INTRODUCTION

Schoenberg and Muir (1989), present an efficient technique for finding the homogeneous bulk equivalent of a heterogeneous layered medium. This S&M technique is finding wider and wider use in predicting not only the bulk behavior of layered media, but the effects of adding sets of cracks to uncracked background media as well. Because this technique is so convenient, it is tempting to apply it without verifying that the underlying approximations are applicable. In a strict sense, the technique is on firm theoretical footing only when it is used to predict the behavior of a flat, infinite stack of layers (possibly with some of the layers representing ``cracks'') under a static traction.

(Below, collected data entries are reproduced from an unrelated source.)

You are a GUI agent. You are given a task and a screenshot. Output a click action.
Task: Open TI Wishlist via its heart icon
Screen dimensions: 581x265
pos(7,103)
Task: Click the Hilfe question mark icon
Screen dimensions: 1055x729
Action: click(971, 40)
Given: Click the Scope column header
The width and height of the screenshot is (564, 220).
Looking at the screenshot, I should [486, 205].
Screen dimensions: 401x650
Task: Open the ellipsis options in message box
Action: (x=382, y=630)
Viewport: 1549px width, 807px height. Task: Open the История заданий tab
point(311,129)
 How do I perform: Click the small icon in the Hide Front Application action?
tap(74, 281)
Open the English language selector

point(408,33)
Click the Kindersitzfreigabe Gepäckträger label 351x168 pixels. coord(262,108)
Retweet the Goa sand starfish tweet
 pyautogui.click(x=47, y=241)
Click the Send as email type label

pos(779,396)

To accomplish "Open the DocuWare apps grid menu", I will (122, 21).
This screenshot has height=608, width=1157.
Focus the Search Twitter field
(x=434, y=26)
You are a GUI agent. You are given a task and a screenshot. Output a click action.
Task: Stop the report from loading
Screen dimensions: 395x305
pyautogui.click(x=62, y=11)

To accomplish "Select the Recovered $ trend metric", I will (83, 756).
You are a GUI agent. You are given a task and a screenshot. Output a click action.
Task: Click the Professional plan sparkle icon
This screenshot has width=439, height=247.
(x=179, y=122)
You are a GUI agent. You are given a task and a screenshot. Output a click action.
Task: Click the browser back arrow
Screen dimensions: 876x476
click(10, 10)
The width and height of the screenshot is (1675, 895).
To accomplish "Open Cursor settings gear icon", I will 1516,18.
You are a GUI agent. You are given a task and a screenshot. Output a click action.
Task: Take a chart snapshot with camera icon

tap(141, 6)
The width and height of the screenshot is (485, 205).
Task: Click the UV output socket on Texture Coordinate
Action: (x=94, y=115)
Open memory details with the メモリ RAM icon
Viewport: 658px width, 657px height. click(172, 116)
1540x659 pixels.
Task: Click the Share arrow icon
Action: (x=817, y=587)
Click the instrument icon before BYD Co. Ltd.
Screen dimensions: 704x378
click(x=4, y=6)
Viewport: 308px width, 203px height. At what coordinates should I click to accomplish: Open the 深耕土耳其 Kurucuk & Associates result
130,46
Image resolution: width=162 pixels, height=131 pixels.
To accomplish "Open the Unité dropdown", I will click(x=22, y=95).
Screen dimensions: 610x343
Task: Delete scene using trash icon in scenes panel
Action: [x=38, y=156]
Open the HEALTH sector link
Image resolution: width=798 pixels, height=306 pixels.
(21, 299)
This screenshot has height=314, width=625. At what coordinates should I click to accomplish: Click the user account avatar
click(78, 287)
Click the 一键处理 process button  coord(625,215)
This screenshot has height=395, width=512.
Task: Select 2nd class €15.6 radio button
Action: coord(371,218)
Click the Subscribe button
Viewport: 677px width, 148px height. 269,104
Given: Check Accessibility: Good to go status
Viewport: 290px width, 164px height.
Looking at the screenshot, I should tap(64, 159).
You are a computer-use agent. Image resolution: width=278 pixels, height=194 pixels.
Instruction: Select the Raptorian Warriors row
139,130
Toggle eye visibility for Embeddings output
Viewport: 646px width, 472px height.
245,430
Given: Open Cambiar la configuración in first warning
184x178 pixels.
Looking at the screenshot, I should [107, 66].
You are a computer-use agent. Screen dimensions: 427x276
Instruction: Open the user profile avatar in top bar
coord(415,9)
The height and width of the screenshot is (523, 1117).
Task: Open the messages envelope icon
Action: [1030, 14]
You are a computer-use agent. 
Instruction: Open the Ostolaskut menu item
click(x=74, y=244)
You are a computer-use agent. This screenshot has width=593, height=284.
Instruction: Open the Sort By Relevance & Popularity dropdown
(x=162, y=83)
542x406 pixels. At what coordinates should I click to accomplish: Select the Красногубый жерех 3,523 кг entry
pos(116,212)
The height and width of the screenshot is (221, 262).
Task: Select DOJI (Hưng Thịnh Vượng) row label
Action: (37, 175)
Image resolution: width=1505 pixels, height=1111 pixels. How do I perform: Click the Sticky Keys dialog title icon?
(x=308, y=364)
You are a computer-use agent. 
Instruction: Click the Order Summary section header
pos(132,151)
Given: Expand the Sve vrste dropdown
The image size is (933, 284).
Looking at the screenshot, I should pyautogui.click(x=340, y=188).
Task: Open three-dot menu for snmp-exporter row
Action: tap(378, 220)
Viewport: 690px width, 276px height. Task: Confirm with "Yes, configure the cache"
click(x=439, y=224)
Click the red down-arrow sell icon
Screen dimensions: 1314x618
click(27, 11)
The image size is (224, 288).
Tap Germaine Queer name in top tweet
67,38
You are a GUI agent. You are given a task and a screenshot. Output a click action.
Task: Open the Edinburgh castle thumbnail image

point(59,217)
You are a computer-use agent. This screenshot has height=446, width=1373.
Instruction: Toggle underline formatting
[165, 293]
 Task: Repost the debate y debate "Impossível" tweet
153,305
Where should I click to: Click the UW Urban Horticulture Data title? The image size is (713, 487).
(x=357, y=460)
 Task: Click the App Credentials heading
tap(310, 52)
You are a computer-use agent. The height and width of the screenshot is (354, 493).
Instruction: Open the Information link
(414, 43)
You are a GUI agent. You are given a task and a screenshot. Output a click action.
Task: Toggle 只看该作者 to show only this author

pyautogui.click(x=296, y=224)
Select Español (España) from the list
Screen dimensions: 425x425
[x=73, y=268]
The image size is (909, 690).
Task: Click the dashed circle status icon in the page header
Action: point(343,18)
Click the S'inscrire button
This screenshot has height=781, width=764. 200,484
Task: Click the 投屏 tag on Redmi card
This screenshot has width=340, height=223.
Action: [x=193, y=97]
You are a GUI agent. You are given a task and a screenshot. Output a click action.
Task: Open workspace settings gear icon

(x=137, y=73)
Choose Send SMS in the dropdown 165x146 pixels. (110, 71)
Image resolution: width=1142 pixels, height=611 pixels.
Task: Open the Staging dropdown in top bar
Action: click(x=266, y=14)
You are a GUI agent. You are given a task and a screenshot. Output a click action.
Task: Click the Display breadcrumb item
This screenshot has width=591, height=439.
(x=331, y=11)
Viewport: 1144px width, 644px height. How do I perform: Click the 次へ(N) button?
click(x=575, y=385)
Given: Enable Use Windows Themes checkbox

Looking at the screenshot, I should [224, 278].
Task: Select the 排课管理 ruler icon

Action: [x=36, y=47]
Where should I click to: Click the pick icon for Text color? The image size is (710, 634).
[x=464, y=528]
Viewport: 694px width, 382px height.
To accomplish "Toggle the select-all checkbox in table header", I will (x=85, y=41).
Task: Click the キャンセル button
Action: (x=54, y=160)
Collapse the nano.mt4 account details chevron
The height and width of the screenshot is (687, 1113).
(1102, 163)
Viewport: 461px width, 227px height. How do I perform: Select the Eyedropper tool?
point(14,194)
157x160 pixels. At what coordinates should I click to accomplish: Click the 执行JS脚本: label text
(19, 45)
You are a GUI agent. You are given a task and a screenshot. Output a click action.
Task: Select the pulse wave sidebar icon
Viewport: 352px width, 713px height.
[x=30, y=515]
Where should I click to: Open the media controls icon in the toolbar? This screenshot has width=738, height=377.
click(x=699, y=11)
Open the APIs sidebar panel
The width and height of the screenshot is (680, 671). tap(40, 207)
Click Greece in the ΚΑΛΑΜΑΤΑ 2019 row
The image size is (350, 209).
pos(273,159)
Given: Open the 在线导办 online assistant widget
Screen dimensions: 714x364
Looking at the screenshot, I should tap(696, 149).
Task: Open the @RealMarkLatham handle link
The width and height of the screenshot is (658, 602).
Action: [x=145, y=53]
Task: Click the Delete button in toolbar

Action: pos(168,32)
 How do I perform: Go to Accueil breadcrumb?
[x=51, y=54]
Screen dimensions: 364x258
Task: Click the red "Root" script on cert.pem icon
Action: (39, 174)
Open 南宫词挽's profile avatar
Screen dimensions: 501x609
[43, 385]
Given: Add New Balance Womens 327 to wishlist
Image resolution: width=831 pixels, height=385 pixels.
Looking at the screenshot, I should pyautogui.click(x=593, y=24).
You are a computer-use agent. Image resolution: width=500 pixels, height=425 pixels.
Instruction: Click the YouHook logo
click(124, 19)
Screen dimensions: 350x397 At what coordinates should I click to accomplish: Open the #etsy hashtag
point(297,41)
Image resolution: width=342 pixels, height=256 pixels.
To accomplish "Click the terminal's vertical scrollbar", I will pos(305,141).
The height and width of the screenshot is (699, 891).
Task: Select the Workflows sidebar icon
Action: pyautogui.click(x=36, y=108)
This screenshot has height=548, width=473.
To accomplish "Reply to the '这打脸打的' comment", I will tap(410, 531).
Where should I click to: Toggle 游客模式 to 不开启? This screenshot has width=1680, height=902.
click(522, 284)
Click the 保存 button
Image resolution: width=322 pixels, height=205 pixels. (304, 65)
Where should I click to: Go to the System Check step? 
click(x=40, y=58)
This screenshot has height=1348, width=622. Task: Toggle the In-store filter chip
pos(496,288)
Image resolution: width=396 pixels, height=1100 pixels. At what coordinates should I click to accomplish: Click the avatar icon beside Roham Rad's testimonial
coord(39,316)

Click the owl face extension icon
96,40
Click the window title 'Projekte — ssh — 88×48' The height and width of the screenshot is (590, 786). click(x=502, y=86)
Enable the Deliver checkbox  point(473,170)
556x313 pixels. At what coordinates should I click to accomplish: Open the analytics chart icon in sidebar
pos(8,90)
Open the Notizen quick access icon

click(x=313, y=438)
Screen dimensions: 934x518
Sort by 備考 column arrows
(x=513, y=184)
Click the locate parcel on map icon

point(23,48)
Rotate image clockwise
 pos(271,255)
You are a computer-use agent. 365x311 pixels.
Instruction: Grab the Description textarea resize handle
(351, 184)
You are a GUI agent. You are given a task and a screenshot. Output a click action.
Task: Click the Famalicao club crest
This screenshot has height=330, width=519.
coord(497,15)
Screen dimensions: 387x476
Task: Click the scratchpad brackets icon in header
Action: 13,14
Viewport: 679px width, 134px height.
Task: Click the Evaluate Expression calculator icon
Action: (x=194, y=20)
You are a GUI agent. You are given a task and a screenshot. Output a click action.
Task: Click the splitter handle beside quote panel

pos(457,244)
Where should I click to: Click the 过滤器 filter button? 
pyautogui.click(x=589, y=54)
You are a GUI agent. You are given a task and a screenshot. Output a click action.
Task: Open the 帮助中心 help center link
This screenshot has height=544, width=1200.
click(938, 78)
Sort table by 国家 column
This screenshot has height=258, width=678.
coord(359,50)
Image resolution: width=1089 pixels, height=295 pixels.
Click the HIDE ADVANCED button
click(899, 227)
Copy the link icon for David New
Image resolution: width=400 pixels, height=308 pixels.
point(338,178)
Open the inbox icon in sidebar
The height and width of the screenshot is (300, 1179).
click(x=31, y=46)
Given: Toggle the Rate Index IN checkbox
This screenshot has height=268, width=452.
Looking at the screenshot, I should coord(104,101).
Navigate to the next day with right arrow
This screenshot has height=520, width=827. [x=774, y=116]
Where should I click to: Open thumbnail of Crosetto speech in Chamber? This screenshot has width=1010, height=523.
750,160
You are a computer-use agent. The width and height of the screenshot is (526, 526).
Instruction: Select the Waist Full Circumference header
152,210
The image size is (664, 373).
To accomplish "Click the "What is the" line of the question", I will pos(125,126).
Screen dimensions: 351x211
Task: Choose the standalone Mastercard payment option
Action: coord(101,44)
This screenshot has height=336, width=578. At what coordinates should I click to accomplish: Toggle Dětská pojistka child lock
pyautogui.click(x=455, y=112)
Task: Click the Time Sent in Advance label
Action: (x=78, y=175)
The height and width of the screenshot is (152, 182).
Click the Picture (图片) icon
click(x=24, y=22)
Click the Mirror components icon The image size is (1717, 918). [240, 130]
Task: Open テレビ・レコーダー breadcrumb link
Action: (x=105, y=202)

In practice, it is known that if the waves propagating through the stack have sufficiently long wavelengths the zero-frequency approximation can be very accurate. The problem of what ``sufficiently long wavelength'' means in practice has been investigated by Nichols (1988). He concluded that if the medium were approximately uniform in the distribution of types of layers on the scale of a wavelength, the wave would not ``feel'' the layers. What about the ``flat infinite layer'' assumption? This assumption is commonly broken when the S&M method is used to model truncated dipping layers (such as those in Figure 1), cracks cross-cutting layers, or non-parallel sets of cracks.

The purpose of this paper is to test how well the method works when applied to truncated dipping layers. For our models we use an annulus of layered media embedded in its S&M homogeneous equivalent. The source is in the center of the annulus. We compare the wavefields after propagation through the annulus with the wavefields in the corresponding homogeneous model.

 

layers Figure 1 Schoenberg-Muir averaging for canted layers. S&M averaging assumes stationarity in the direction of the arrow, and infinite layers in the perpendicular direction. The truncated layers in the shaded block violate these assumptions.